--- start Selection ---
Bengals returner Brandon Wilson took the opening kickoff 92 yards for a touchdown in last year's matchup at Baltimore.
Bengals returner Brandon Wilson took the opening kickoff 92 yards for a touchdown in last year's matchup at Baltimore.

The Bengals-Ravens series over the years has been one of the most hotly contested not only in the AFC North, but in the NFL overall.

Baltimore leads the series 25-23, but 14 of the teams' 19 meetings have been one-score decisions, by eight or fewer points. Capitalizing on the opponent's mistakes has been a key in separating the two teams. In the 37 all-time Bengals-Ravens meetings in which the turnover differential has not been even (1995-present), the team who wins the turnover battle has posted a 32-5 record.

Here are the three things to watch.

1. Battle of the Heisman Trophy Quarterbacks – The matchup between Bengals quarterback Joe Burrow and the Ravens signal caller Lamar Jackson will be the spotlight.

Burrow ranks 10th in the NFL with 1,121 passing yards, second in competitions (116) and a touchdown-to-interception ratio of 3.0. In the win over Jacksonville, Burrow made NFL history becoming the first rookie quarterback to throw for 300 yards in three consecutive contests. That's remarkable achievement because Burrow has played in only four. Where Burrow has excelled has been on intermediate throws. According to Pro Football Focus, on passes of 11 to 20 air yards, Burrow went 11-for-13 for 206 yards against the Jaguars defense.

Jackson, who won the NFL's Most Valuable Player award last season, looks as efficient as ever as a dual-threat quarterback. He has the second-most rushing yards for a quarterback with 235, just behind Arizona's Kyler Murray at 265. Where Jackson has been better is in the passing game. His competition percentage up from 66.1 percent last year to 68.4 in 2020 and his interception rate is down from 1.5 to 1.0. In two games last season against the Bengals, Jackson went 49 for 69 (71 percent) for 609 yards and three touchdowns.

2. Can Mixon And Company Keep It Going – When the Kansas City Chiefs defeated the Ravens in Week 3, it provided a window as to how to stop the Baltimore offense. The Chiefs controlled the clock for almost 34 minutes, went 10 of 13 on third downs and rushes for 132 yards.

Bengals running back Joe Mixon, who was named the AFC Offensive Player of the Week, ranks fifth in the NFL with 315 rushing yards. The Bengals find success when Mixon gets the ball 20-plus times a game, going 8-5 in those contests.
--- end Selection ---
--- start Data ---
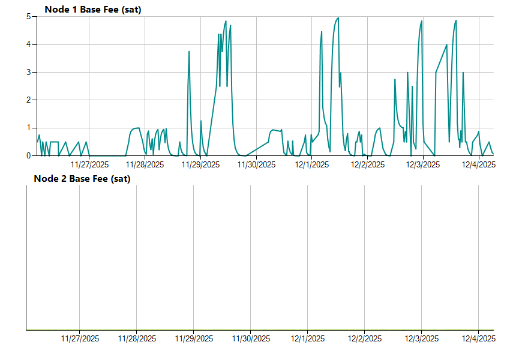Click the y-axis value 5 on Node 1
Viewport: 516px width, 360px height.
point(28,17)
--- end Data ---
_Required tasks_:
- a) From the Bengals-Ravens preview, extract the passage between "Burrow ranks 10th" and "the Jaguars defense.", inclusive.
- b) Summarize the Bengals-Ravens preview in two sentences.
- c) According to the Bengals-Ravens preview, how many rushing yards does Joe Mixon have?

_Task-by-task answers_:
- a)
Burrow ranks 10th in the NFL with 1,121 passing yards, second in competitions (116) and a touchdown-to-interception ratio of 3.0. In the win over Jacksonville, Burrow made NFL history becoming the first rookie quarterback to throw for 300 yards in three consecutive contests. That's remarkable achievement because Burrow has played in only four. Where Burrow has excelled has been on intermediate throws. According to Pro Football Focus, on passes of 11 to 20 air yards, Burrow went 11-for-13 for 206 yards against the Jaguars defense.

- b) Baltimore leads the hotly contested Bengals-Ravens series 25-23, and the team that wins the turnover battle has posted a 32-5 record in meetings where the turnover differential was not even. The preview spotlights the matchup between quarterbacks Joe Burrow and Lamar Jackson and asks whether Joe Mixon and the Bengals can keep their running game going, since the Chiefs beat the Ravens by controlling the clock.

- c) 315 rushing yards, fifth in the NFL.